[Dataset excerpts Boundary: Start]
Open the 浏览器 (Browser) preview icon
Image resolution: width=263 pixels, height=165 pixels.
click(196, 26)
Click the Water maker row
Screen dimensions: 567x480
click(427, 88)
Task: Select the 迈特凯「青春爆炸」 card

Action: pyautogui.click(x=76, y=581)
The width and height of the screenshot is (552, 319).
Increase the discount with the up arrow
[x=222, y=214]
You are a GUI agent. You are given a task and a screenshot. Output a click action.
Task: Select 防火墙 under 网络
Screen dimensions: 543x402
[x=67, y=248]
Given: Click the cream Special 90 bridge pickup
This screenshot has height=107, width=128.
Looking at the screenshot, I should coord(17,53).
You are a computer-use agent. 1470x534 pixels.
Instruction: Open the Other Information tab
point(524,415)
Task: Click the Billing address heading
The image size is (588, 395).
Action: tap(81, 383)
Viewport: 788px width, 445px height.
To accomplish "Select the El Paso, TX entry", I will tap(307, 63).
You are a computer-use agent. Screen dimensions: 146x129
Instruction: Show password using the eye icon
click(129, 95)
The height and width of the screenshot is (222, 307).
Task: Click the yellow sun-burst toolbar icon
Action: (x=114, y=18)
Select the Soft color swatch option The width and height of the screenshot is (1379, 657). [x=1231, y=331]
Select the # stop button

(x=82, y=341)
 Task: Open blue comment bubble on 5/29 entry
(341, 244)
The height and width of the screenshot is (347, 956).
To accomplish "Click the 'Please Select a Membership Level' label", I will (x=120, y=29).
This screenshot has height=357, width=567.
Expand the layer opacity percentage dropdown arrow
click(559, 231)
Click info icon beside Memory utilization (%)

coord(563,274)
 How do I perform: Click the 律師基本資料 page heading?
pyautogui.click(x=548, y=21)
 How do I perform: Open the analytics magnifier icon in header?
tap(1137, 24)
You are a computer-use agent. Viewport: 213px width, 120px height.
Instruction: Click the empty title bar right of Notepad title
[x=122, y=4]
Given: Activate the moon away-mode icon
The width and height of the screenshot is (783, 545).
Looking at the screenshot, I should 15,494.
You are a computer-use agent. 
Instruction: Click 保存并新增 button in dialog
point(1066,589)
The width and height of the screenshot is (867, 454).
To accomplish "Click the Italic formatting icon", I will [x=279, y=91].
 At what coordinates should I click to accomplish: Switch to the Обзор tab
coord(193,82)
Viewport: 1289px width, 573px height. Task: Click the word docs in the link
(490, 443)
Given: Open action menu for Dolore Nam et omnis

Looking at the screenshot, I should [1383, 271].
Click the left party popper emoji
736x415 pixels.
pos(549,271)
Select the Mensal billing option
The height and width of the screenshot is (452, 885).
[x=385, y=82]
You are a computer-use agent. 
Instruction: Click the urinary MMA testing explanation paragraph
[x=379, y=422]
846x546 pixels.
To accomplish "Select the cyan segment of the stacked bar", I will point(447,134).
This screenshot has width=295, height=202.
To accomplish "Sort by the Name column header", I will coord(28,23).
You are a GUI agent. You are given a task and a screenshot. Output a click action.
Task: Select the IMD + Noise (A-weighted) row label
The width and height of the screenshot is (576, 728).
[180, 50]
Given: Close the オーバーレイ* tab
[Dataset excerpts Boundary: End]
- _The task_
Output all of the data exactly as given.

- _Answer box_
Open the 浏览器 (Browser) preview icon
Image resolution: width=263 pixels, height=165 pixels.
click(196, 26)
Click the Water maker row
Screen dimensions: 567x480
click(427, 88)
Task: Select the 迈特凯「青春爆炸」 card

Action: pyautogui.click(x=76, y=581)
The width and height of the screenshot is (552, 319).
Increase the discount with the up arrow
[x=222, y=214]
You are a GUI agent. You are given a task and a screenshot. Output a click action.
Task: Select 防火墙 under 网络
Screen dimensions: 543x402
[x=67, y=248]
Given: Click the cream Special 90 bridge pickup
This screenshot has height=107, width=128.
Looking at the screenshot, I should coord(17,53).
You are a computer-use agent. 1470x534 pixels.
Instruction: Open the Other Information tab
point(524,415)
Task: Click the Billing address heading
The image size is (588, 395).
Action: tap(81, 383)
Viewport: 788px width, 445px height.
To accomplish "Select the El Paso, TX entry", I will tap(307, 63).
You are a computer-use agent. Screen dimensions: 146x129
Instruction: Show password using the eye icon
click(129, 95)
The height and width of the screenshot is (222, 307).
Task: Click the yellow sun-burst toolbar icon
Action: (x=114, y=18)
Select the Soft color swatch option The width and height of the screenshot is (1379, 657). [x=1231, y=331]
Select the # stop button

(x=82, y=341)
 Task: Open blue comment bubble on 5/29 entry
(341, 244)
The height and width of the screenshot is (347, 956).
To accomplish "Click the 'Please Select a Membership Level' label", I will (x=120, y=29).
This screenshot has height=357, width=567.
Expand the layer opacity percentage dropdown arrow
click(559, 231)
Click info icon beside Memory utilization (%)

coord(563,274)
 How do I perform: Click the 律師基本資料 page heading?
pyautogui.click(x=548, y=21)
 How do I perform: Open the analytics magnifier icon in header?
tap(1137, 24)
You are a computer-use agent. Viewport: 213px width, 120px height.
Instruction: Click the empty title bar right of Notepad title
[x=122, y=4]
Given: Activate the moon away-mode icon
The width and height of the screenshot is (783, 545).
Looking at the screenshot, I should 15,494.
You are a computer-use agent. 
Instruction: Click 保存并新增 button in dialog
point(1066,589)
The width and height of the screenshot is (867, 454).
To accomplish "Click the Italic formatting icon", I will [x=279, y=91].
 At what coordinates should I click to accomplish: Switch to the Обзор tab
coord(193,82)
Viewport: 1289px width, 573px height. Task: Click the word docs in the link
(490, 443)
Given: Open action menu for Dolore Nam et omnis

Looking at the screenshot, I should [1383, 271].
Click the left party popper emoji
736x415 pixels.
pos(549,271)
Select the Mensal billing option
The height and width of the screenshot is (452, 885).
[x=385, y=82]
You are a computer-use agent. 
Instruction: Click the urinary MMA testing explanation paragraph
[x=379, y=422]
846x546 pixels.
To accomplish "Select the cyan segment of the stacked bar", I will point(447,134).
This screenshot has width=295, height=202.
To accomplish "Sort by the Name column header", I will coord(28,23).
You are a GUI agent. You are given a task and a screenshot. Output a click action.
Task: Select the IMD + Noise (A-weighted) row label
The width and height of the screenshot is (576, 728).
[180, 50]
Given: Close the オーバーレイ* tab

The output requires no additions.